Plus de 45 universitaires, professeurs de droit et écrivains éminents ont signé la lettre, y compris l’auteur primé Amitav Ghosh, professeur d’études sur la science et la technologie à la Harvard Kennedy School Sheila Jasanoff, et professeur de physique à l’Université d’Oxford Raymond T. Pierrehumbert.
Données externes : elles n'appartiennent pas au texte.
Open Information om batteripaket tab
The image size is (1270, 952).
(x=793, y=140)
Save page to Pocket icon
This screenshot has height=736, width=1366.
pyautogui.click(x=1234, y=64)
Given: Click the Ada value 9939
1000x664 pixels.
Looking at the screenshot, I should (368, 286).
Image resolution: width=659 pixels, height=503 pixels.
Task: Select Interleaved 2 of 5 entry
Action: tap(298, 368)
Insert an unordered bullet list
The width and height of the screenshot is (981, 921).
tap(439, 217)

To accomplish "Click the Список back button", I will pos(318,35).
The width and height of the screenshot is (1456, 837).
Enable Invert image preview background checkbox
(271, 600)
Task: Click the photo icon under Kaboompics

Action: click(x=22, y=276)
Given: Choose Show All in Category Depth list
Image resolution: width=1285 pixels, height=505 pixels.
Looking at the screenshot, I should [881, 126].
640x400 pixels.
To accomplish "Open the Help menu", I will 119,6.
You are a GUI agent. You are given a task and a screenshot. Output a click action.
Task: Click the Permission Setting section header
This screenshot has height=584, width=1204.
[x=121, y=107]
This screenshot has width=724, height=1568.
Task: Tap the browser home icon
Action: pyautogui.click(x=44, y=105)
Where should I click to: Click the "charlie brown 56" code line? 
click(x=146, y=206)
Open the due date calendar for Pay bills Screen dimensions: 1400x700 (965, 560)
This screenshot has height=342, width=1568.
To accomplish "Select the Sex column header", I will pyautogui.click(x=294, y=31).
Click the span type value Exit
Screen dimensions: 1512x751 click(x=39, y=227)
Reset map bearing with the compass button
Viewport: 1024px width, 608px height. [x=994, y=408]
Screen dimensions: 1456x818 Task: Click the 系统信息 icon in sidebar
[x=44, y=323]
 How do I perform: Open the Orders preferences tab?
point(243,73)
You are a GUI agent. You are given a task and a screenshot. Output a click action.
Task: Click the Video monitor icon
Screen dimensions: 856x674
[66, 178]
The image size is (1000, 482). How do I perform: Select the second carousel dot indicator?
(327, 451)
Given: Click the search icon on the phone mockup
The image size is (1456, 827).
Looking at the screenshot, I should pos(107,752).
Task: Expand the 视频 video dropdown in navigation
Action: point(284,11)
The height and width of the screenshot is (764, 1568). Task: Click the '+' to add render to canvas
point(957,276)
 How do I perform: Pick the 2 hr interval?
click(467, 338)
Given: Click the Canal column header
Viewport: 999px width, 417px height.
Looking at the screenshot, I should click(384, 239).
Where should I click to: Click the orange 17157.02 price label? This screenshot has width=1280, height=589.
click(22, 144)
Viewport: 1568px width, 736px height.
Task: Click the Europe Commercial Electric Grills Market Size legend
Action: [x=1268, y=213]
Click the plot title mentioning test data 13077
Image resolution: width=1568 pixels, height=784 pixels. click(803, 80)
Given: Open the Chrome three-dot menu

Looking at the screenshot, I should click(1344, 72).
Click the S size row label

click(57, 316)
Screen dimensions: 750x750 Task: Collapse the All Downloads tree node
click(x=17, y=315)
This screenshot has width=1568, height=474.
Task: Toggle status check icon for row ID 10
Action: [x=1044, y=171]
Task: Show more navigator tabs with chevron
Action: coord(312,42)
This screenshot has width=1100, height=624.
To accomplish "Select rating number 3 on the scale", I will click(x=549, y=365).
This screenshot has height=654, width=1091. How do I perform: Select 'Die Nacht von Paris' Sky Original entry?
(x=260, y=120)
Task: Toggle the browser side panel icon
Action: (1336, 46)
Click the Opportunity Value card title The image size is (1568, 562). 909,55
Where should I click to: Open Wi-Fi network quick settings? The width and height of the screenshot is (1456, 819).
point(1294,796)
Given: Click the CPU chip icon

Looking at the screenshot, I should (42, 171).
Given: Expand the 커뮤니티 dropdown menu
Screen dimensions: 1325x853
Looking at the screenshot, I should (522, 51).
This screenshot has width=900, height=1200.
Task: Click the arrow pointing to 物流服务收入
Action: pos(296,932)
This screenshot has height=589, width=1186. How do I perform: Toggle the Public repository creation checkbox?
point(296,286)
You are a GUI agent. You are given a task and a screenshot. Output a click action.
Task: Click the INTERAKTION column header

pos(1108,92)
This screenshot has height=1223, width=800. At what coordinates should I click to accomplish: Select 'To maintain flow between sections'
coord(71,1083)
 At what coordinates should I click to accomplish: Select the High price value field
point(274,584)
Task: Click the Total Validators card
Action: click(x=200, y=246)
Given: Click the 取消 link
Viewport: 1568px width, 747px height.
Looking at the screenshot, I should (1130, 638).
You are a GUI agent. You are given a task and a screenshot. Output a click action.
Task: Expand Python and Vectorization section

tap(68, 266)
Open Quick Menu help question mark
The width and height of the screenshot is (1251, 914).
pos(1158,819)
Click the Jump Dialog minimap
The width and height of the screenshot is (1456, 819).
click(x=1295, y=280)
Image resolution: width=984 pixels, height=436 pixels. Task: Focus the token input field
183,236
Et ce ne sont pas seulement des universitaires qui s’opposent au concept et à la pratique de la géo-ingénierie solaire. En juin 2021, environ 30 groupes de peuples autochtones du monde entier ont appelé l’Université de Harvard à abandonner les plans de Gates pour tester sa technologie de géo-ingénierie solaire avec l’aide de la Swedish Space Corporation. Les peuples autochtones ont réussi, et le test a été annulé.

Distraction

Néanmoins, la discussion sur la géo-ingénierie solaire est susceptible de se poursuivre, car elle bénéficie du soutien de personnes riches comme Gates et d’institutions scientifiques clés, y compris la puissante Académie nationale des sciences, de l’ingénierie et de la médecine des États-Unis. D’autre part, l’Initiative de Gouvernance Climatique Carnegie (C2G) vise à pousser les Nations Unies à discuter de la géo-ingénierie solaire lors de l’Assemblée générale des Nations Unies en 2023 – bien que le C2G souligne que sa position est strictement impartiale et que l’initiative cherche simplement une gouvernance efficace des technologies.

Les efforts augmenteront également pour créer un nouvel accord international sur la non-utilisation de la géo-ingénierie solaire, et c’est précisément ce sur quoi travaillent les signataires de la lettre susmentionnée. Ils concluent qu’un tel accord, contrairement aux accords sur l’utilisation de la géo-ingénierie, serait faisable et efficace et qu’un tel accord empêcherait la normalisation et le développement d’un ensemble de technologies risquées et mal comprises qui cherchent à gérer délibérément la lumière du soleil à l’échelle planétaire, le tout sans limiter la recherche climatique légitime.

Les partisans d’un tel accord ajoutent que cela empêcherait une distraction dangereuse des politiques climatiques actuelles en éliminant la fausse promesse d’une alternative bon marché et faisable ‘Plan B’ sous la forme de la géo-ingénierie solaire. Ils déclarent également que cela ne serait pas politiquement gérable dans l’environnement actuel, ce qui serait une condition préalable aux actions mondiales contre les rayons solaires.